Apparemment, la nouvelle patronne de la compagnie low cost (ou low fares) ne le voit pas ainsi. Dans un discours musclé à l'occasion de l'ouverture de la ligne Londres/Amman, elle a clairement confirmé cette vision. Mais en a t-elle totalement les moyens ? Pour faire vivre une compagnie aérienne, il faut de l'argent. Beaucoup d'argent pour assurer le renouvellement d'une flotte sûre et confortable. Beaucoup, beaucoup d'argent pour ne pas tomber sous le diktat des banques et assumer une communication commerciale agressive. Pour une low cost, les pistes de développement sont peu nombreuses. Soit on décide d'ouvrir des lignes quasiment toutes les semaines (quitte à en fermer d'autres) et faire payer les destinations qui vous accueillent (suivez mon regard), soit on cherche de nouveaux marchés à développer en mettant les moyens pour les pénétrer.
Vous l'aurez compris, le premier modèle est celui de Ryanair, il marche à fond et réussit plutôt bien. Le second est celui choisi par Easyjet. Un pari plus qu'une réussite annoncée. Incontestablement Carolyn McCall, la présidente de la compagnie, a pesé le pour et le contre avant de prendre la voie risquée d'un développement fort sur le marché du business travel. Encore faut-il qu'elle possède des atouts à proposer aux entreprises. Il y a deux critères essentiels pour séduire un acheteur et ses voyageurs. Le premier, c'est la fréquence. Il faut un certain nombre de vols par jour pour assurer la flexibilité attendue. Le second, c'est la capacité qui elle seule donne de la visibilité sur la disponibilité de sièges au dernier moment. . C'est le mariage des deux qui permet à une entreprise de faire le choix d'une compagnie aérienne capable de rapatrier des voyageurs qui auraient "loupé" leur vol en raison d'une réunion qui se prolonge.

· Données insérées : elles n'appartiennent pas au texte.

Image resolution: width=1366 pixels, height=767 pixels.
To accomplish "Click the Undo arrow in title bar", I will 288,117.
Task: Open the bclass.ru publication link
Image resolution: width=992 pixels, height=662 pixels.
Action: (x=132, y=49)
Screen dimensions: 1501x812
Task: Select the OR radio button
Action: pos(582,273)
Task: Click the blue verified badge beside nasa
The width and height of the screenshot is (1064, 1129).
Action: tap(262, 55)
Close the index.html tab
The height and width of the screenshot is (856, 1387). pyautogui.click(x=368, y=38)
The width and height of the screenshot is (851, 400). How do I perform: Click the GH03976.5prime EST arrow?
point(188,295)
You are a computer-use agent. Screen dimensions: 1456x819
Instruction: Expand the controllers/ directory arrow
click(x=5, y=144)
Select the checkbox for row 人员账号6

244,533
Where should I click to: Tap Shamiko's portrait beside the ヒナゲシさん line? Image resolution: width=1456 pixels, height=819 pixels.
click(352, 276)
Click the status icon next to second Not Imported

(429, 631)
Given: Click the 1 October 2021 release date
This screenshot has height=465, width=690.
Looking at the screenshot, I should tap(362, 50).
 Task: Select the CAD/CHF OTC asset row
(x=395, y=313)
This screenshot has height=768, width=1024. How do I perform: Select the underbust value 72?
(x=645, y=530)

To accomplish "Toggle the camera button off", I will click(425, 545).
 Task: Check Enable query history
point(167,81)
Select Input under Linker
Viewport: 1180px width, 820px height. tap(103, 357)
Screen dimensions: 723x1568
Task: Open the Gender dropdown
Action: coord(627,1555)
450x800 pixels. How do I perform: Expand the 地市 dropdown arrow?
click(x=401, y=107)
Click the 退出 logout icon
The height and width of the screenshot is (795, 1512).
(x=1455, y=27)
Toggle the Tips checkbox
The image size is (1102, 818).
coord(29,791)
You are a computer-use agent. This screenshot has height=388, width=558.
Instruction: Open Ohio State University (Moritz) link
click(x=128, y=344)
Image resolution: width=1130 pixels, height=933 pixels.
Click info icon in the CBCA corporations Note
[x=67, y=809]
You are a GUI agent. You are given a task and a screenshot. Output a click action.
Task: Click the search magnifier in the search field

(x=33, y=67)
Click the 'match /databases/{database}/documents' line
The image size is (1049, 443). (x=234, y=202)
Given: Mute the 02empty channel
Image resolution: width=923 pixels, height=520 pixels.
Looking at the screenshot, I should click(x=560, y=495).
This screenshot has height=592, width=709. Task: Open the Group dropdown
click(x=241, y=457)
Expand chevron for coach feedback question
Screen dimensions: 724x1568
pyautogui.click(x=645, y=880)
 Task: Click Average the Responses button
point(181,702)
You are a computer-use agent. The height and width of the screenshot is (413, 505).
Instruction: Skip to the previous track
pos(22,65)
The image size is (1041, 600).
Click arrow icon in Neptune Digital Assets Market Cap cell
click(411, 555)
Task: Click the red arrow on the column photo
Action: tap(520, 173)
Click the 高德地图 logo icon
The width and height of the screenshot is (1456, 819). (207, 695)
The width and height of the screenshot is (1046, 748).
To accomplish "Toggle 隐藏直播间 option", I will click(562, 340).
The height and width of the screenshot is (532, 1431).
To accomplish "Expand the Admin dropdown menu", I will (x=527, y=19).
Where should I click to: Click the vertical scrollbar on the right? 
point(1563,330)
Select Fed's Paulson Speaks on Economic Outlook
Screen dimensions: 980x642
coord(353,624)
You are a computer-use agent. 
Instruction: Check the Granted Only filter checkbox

Malgré les contraintes économiques imposées, l'entreprise qui fait le choix des voyages d'un jour demande que le retour soit garanti et ce, même en cas de problèmes. Certes, EasyJet, qui affirme séduire 18 % de voyageurs d'affaires sur les 50 millions de passagers qu'elle transporte, a la capacité de prendre des parts de marché sur des destinations précises. En voulant faire de Londres, Paris et Genève des bases commerciales stratégiques, la compagnie sait qu'elle devra être irréprochable sur les vols de proximité, entre une et deux heures de vol. En France, Nice comme Toulouse qui sont déjà des enjeux forts pour EasyJet, devront proposer des liaisons supplémentaires pour coller à la demande du marché. D'autant que de simples services comme l'embarquement prioritaire ou la modification d'un billet ne suffisent pas à peindre en "business travel" une offre grand public.
Pour répondre à ces besoins, Easyjet a trouvé la solution : exit les destinations qui ne marchent pas, redéploiement des appareils sur celles qui tournent et mise en place d'une force de vente dédiée. En y regardant bien, la compagnie pourrait rapidement réinventer ce qui fait le succès de l'aérien depuis des années : les compagnies régulières.